Emefiele used the forum to once again called on stakeholders, especially, the banking community, to gear up and support exporters that have been flying the flag of the nation internationally.

The CBN Governor though did not mince words about obvious enormity of the objectives of US$200bn in non-oil exports over the projected period, he was optimistic that, “we would follow the best practices of other countries and ensure that we protect ourselves a little from factors that are beyond our immediate control. This is the time to start working in synergy for the good of our nation. This is the time for us as a banking community to do more and support exporters who have been flying the flag of Nigeria in the international market space”.
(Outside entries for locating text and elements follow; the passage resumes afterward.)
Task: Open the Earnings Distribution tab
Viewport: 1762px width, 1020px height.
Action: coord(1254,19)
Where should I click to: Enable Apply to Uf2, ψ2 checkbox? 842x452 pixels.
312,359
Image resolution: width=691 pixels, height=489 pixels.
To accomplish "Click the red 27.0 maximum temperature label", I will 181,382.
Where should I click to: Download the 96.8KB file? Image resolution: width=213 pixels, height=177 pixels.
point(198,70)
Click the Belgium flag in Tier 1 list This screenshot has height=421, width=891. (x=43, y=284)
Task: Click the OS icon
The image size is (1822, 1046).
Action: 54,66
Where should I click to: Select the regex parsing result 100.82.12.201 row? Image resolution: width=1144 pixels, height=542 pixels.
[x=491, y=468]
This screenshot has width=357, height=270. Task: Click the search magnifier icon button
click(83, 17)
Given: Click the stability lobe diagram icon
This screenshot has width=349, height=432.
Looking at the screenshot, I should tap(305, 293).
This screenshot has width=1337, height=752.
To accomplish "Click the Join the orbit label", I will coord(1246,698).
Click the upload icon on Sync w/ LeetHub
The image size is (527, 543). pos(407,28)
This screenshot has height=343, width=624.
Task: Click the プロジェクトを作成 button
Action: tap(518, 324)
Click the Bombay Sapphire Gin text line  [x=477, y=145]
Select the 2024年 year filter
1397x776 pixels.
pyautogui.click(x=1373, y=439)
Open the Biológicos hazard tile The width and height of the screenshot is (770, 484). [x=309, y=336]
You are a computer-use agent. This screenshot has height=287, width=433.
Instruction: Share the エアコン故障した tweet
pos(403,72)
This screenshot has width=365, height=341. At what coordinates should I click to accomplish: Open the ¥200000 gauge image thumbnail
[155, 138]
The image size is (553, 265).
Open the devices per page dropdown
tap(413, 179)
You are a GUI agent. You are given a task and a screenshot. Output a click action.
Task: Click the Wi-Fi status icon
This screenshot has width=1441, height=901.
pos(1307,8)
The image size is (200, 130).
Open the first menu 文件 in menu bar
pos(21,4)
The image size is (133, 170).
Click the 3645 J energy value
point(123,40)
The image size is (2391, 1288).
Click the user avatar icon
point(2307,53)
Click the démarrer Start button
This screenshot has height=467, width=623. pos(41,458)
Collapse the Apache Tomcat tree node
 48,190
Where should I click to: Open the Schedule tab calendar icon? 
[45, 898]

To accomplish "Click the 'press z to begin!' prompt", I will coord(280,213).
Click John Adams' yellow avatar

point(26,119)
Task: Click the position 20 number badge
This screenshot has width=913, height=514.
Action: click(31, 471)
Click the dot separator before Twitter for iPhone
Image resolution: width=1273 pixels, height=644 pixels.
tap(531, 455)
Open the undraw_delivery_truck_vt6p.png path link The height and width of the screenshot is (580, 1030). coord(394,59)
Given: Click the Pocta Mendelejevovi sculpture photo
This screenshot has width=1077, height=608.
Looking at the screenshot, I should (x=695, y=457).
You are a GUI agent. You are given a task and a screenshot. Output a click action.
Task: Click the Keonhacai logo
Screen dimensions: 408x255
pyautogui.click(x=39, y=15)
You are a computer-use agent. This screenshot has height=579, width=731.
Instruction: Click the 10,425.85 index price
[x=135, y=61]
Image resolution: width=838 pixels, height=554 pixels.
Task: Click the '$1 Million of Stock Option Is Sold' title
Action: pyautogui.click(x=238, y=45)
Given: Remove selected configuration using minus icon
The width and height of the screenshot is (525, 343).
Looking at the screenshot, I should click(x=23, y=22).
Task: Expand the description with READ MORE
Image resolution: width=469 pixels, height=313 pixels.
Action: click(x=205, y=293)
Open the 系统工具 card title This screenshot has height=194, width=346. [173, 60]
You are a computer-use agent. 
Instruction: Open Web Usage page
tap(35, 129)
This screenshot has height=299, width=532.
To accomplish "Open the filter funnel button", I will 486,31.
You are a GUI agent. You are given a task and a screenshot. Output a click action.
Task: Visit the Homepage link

Obviously elated Godwin Emefiele told the gathering that his optimism on the success of the programme was based on empirical evidence that showed that within the short period of implementing the Non-Oil FX Rebate Scheme, Nigeria recorded significant increase in non-oil export repatriation with eligible exporters smiling home with over N3.5bn in rebate.

With the fiscal authority heeding his call for implementation synergy, policy harmonization and focused execution plan with the monetary authority, Nigeria may be heading to her glorious era once again.